Directions ▸
The data below holds the lines to copy: everything from the line containing "Image resolution: width=1024 pixels, height=617" to the line containing "Task: Show info for 最初のオペランド", both ends included, set down exactly.
--- START ---
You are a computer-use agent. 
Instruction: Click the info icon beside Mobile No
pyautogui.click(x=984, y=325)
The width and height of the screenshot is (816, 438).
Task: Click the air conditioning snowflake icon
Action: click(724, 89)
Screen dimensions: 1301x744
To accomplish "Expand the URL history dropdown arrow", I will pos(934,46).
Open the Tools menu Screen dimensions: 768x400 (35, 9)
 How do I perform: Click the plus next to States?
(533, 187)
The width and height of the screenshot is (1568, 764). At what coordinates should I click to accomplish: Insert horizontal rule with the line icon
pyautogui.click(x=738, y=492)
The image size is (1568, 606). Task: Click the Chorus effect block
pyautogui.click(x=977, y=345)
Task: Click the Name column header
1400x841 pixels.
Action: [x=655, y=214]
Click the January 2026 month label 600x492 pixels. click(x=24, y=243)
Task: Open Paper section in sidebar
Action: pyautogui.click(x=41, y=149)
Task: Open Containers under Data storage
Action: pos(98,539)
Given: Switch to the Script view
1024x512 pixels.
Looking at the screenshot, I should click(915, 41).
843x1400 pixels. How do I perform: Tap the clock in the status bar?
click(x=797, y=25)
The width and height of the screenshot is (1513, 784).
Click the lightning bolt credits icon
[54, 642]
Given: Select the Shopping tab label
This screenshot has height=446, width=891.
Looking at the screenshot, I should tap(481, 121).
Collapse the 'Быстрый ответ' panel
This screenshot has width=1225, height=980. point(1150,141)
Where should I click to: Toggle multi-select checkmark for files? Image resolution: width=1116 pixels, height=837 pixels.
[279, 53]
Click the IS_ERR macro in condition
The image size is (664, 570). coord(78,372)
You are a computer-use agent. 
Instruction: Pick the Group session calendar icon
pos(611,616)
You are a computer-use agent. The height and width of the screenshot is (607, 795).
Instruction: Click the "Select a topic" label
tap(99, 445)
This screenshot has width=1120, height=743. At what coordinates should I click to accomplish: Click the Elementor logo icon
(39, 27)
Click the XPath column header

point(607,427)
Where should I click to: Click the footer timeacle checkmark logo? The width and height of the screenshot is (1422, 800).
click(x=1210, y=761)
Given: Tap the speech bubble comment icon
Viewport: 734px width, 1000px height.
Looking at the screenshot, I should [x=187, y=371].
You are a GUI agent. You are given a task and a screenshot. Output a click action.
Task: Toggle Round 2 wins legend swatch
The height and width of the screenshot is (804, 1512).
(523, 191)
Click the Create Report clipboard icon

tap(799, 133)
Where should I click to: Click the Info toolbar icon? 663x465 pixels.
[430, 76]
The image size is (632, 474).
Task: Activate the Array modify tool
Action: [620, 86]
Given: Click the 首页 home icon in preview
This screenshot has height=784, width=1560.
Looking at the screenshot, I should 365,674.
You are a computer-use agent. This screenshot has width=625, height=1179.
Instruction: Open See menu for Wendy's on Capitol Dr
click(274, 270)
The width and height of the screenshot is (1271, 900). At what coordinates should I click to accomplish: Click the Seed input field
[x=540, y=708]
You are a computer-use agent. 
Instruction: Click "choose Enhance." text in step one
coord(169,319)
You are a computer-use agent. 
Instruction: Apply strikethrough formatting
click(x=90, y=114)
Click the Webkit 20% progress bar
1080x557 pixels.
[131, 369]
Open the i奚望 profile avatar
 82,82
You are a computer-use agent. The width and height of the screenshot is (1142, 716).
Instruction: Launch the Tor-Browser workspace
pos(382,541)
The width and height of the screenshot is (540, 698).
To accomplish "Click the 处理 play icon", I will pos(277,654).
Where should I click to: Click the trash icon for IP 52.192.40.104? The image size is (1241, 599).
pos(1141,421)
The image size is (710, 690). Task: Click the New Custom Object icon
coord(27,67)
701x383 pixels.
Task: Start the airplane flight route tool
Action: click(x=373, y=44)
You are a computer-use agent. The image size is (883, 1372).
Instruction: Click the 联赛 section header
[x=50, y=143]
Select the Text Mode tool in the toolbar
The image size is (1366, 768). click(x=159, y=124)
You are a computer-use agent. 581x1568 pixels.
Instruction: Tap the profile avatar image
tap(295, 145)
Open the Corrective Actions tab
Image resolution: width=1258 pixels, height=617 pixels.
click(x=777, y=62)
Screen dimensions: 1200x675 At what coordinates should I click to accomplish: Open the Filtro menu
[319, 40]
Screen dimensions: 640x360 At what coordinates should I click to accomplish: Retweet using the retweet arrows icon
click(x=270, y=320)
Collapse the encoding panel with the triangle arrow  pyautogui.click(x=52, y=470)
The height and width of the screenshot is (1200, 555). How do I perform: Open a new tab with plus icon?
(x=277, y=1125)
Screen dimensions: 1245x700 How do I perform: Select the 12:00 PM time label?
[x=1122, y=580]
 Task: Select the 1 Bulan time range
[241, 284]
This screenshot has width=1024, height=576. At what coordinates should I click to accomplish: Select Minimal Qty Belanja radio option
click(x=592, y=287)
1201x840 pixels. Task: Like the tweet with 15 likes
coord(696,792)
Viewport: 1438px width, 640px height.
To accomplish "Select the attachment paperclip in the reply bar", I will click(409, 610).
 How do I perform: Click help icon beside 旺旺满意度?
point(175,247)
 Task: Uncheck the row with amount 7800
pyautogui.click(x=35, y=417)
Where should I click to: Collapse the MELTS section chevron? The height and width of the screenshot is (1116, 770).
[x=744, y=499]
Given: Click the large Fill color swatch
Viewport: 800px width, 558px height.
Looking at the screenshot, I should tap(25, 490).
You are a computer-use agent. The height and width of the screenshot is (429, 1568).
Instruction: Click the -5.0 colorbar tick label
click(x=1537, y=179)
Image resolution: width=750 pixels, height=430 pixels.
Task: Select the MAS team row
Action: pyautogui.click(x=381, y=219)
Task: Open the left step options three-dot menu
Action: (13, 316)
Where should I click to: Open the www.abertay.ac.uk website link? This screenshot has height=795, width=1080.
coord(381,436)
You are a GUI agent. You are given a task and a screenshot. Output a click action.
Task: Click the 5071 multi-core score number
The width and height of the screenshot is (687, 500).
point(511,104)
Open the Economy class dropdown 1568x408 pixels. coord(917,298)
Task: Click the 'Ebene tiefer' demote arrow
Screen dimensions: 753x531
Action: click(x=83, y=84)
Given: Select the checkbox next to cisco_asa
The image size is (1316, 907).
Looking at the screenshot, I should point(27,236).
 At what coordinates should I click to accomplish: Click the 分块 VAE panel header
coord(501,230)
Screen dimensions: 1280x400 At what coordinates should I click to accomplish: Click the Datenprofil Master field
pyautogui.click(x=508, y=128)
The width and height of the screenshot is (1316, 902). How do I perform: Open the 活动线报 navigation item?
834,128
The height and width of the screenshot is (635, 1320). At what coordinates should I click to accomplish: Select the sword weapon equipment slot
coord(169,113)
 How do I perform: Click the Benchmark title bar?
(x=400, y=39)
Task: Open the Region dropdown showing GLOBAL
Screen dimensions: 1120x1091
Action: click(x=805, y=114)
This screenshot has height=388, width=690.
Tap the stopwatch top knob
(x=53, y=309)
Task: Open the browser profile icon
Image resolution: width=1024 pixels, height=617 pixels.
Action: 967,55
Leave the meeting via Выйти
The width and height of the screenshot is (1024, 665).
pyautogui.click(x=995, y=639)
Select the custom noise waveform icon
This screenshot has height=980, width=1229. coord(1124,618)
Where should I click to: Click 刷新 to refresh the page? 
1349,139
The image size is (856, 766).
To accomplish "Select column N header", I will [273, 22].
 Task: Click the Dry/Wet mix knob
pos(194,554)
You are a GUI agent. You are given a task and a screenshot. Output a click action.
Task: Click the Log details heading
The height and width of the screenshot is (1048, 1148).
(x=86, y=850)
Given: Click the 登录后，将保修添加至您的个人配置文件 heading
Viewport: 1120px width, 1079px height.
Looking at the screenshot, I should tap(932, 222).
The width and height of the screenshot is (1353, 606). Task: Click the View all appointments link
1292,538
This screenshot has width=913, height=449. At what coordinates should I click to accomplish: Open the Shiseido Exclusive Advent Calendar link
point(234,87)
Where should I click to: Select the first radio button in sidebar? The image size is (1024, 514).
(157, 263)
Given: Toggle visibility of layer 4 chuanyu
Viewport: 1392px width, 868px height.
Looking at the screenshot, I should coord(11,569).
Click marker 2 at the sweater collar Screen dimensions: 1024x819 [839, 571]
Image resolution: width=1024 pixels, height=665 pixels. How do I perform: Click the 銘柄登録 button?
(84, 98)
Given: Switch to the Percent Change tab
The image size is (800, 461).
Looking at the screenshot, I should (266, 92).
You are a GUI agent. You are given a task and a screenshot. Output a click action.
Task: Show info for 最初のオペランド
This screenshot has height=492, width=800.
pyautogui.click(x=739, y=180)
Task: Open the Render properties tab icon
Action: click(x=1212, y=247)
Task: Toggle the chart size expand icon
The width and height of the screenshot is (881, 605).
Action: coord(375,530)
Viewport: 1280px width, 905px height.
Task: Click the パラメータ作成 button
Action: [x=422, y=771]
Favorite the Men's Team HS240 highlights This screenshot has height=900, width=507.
--- END ---
Output for this exercise ▸
Image resolution: width=1024 pixels, height=617 pixels.
Action: 967,55
Leave the meeting via Выйти
The width and height of the screenshot is (1024, 665).
pyautogui.click(x=995, y=639)
Select the custom noise waveform icon
This screenshot has height=980, width=1229. coord(1124,618)
Where should I click to: Click 刷新 to refresh the page? 
1349,139
The image size is (856, 766).
To accomplish "Select column N header", I will [273, 22].
 Task: Click the Dry/Wet mix knob
pos(194,554)
You are a GUI agent. You are given a task and a screenshot. Output a click action.
Task: Click the Log details heading
The height and width of the screenshot is (1048, 1148).
(x=86, y=850)
Given: Click the 登录后，将保修添加至您的个人配置文件 heading
Viewport: 1120px width, 1079px height.
Looking at the screenshot, I should tap(932, 222).
The width and height of the screenshot is (1353, 606). Task: Click the View all appointments link
1292,538
This screenshot has width=913, height=449. At what coordinates should I click to accomplish: Open the Shiseido Exclusive Advent Calendar link
point(234,87)
Where should I click to: Select the first radio button in sidebar? The image size is (1024, 514).
(157, 263)
Given: Toggle visibility of layer 4 chuanyu
Viewport: 1392px width, 868px height.
Looking at the screenshot, I should coord(11,569).
Click marker 2 at the sweater collar Screen dimensions: 1024x819 [839, 571]
Image resolution: width=1024 pixels, height=665 pixels. How do I perform: Click the 銘柄登録 button?
(84, 98)
Given: Switch to the Percent Change tab
The image size is (800, 461).
Looking at the screenshot, I should (266, 92).
You are a GUI agent. You are given a task and a screenshot. Output a click action.
Task: Show info for 最初のオペランド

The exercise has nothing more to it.